### Dataset entries
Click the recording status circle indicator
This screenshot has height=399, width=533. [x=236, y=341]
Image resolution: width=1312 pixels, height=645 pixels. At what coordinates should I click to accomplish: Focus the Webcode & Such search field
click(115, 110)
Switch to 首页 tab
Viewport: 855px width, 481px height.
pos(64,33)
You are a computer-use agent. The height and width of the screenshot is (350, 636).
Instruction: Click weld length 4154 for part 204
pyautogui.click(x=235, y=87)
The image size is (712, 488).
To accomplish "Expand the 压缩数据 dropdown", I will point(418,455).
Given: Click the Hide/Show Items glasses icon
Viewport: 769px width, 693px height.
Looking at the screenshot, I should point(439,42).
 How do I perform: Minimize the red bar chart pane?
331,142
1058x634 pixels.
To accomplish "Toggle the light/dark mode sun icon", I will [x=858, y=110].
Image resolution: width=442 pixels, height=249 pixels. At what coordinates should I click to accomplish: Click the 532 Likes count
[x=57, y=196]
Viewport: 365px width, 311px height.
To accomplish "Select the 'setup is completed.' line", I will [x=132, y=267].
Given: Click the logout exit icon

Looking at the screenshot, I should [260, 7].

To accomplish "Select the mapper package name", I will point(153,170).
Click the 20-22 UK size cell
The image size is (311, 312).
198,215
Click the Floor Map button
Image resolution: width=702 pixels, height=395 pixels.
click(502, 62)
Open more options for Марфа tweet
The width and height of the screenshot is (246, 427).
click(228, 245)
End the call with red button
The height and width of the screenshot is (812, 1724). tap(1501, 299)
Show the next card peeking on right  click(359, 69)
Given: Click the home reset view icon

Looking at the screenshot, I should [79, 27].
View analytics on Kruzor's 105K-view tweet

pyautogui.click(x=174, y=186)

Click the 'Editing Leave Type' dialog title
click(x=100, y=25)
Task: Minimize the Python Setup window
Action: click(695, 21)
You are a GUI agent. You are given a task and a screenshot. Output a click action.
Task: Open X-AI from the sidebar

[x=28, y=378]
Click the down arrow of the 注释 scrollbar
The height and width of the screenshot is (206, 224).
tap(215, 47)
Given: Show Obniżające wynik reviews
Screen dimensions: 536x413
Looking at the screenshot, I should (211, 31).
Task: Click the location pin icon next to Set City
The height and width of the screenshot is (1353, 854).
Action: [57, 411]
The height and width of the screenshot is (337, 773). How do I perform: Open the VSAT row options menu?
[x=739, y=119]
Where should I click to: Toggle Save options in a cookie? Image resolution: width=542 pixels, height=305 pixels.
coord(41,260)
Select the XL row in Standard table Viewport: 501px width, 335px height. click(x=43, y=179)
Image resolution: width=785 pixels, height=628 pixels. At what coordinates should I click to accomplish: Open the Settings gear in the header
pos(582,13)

### EXERCISE AIM
Look above for the line containing "Where should I", then transcribe it and all lines after it through the last, exactly and with nothing else.

### SOLUTION TO THIS EXERCISE
Where should I click to: Toggle Save options in a cookie? Image resolution: width=542 pixels, height=305 pixels.
coord(41,260)
Select the XL row in Standard table Viewport: 501px width, 335px height. click(x=43, y=179)
Image resolution: width=785 pixels, height=628 pixels. At what coordinates should I click to accomplish: Open the Settings gear in the header
pos(582,13)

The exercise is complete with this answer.